Now let's try g(f(x)):
g(f(x)) means we put f(x) wherever we see 'x' in the g(x) equation:
g(f(x)) = [2*((x+3)/(x-2)) + 3] / [((x+3)/(x-2)) - 1]

Again, find a common denominator for the top and bottom:
Numerator: 2(x+3)/(x-2) + 3*(x-2)/(x-2) = (2x+6 + 3x-6)/(x-2) = (5x)/(x-2)
Denominator: (x+3)/(x-2) - 1*(x-2)/(x-2) = (x+3 - x+2)/(x-2) = 5/(x-2)

Now put them back together:
g(f(x)) = (5x / (x-2)) / (5 / (x-2))
Again, flip and multiply:
g(f(x)) = (5x / (x-2)) * ((x-2) / 5)
The (x-2) and 5s cancel out, leaving:
g(f(x)) = x. (Double yay, both parts done!)
Since both f(g(x)) and g(f(x)) equal 'x', they are indeed inverse functions algebraically.

For part (b) (graphically), inverse functions are always reflections of each other across the line y=x. This means if a point (a,b) is on one function's graph, then (b,a) will be on the inverse function's graph. We can check the main features like asymptotes and intercepts:

For f(x) = (x+3)/(x-2):
* Vertical Asymptote (VA): The bottom is zero when x-2=0, so x=2.
* Horizontal Asymptote (HA): As x gets really big, f(x) gets close to x/x, which is 1, so y=1.
* x-intercept (where y=0): (x+3)/(x-2) = 0 when x+3=0, so x=-3. Point is (-3, 0).
* y-intercept (where x=0): (0+3)/(0-2) = 3/(-2) = -1.5. Point is (0, -1.5).

For g(x) = (2x+3)/(x-1):
* Vertical Asymptote (VA): The bottom is zero when x-1=0, so x=1.
* Horizontal Asymptote (HA): As x gets really big, g(x) gets close to 2x/x, which is 2, so y=2.
* x-intercept (where y=0): (2x+3)/(x-1) = 0 when 2x+3=0, so x=-3/2 = -1.5. Point is (-1.5, 0).
* y-intercept (where x=0): (2*0+3)/(0-1) = 3/(-1) = -3. Point is (0, -3).

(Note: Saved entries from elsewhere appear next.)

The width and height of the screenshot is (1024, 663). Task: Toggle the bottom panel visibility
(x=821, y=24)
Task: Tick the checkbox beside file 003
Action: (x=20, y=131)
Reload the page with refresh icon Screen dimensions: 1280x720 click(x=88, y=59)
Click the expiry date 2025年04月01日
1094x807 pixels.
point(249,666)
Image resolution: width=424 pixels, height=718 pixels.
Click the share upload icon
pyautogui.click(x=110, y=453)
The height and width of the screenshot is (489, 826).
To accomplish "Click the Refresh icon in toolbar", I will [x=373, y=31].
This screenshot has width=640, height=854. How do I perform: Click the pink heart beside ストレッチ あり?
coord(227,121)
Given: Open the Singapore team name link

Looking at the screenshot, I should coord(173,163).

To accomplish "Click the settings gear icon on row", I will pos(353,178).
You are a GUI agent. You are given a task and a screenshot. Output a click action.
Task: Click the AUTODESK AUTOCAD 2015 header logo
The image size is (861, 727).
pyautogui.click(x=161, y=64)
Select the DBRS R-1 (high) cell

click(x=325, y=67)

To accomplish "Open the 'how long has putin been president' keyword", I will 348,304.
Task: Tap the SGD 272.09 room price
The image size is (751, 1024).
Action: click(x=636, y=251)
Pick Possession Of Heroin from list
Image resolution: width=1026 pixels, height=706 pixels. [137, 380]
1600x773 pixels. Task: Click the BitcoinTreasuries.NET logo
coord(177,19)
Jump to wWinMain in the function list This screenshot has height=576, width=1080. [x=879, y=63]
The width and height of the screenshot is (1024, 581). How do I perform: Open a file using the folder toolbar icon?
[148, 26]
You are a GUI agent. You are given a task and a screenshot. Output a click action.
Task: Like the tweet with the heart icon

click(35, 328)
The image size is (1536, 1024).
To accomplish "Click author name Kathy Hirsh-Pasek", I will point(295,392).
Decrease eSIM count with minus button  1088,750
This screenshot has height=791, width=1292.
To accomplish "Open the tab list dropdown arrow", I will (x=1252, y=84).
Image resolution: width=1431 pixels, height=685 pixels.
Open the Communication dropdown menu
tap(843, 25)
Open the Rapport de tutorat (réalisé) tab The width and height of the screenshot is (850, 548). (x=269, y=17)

Now let's see if the features swapped:
* f(x)'s VA at x=2 matches g(x)'s HA at y=2. (Swapped!)
* f(x)'s HA at y=1 matches g(x)'s VA at x=1. (Swapped!)
* f(x)'s x-intercept (-3, 0) matches g(x)'s y-intercept (0, -3). (Coordinates swapped!)
* f(x)'s y-intercept (0, -1.5) matches g(x)'s x-intercept (-1.5, 0). (Coordinates swapped!)

Since all the key graph features swap their x and y values, it shows that the graphs are reflections of each other across the line y=x.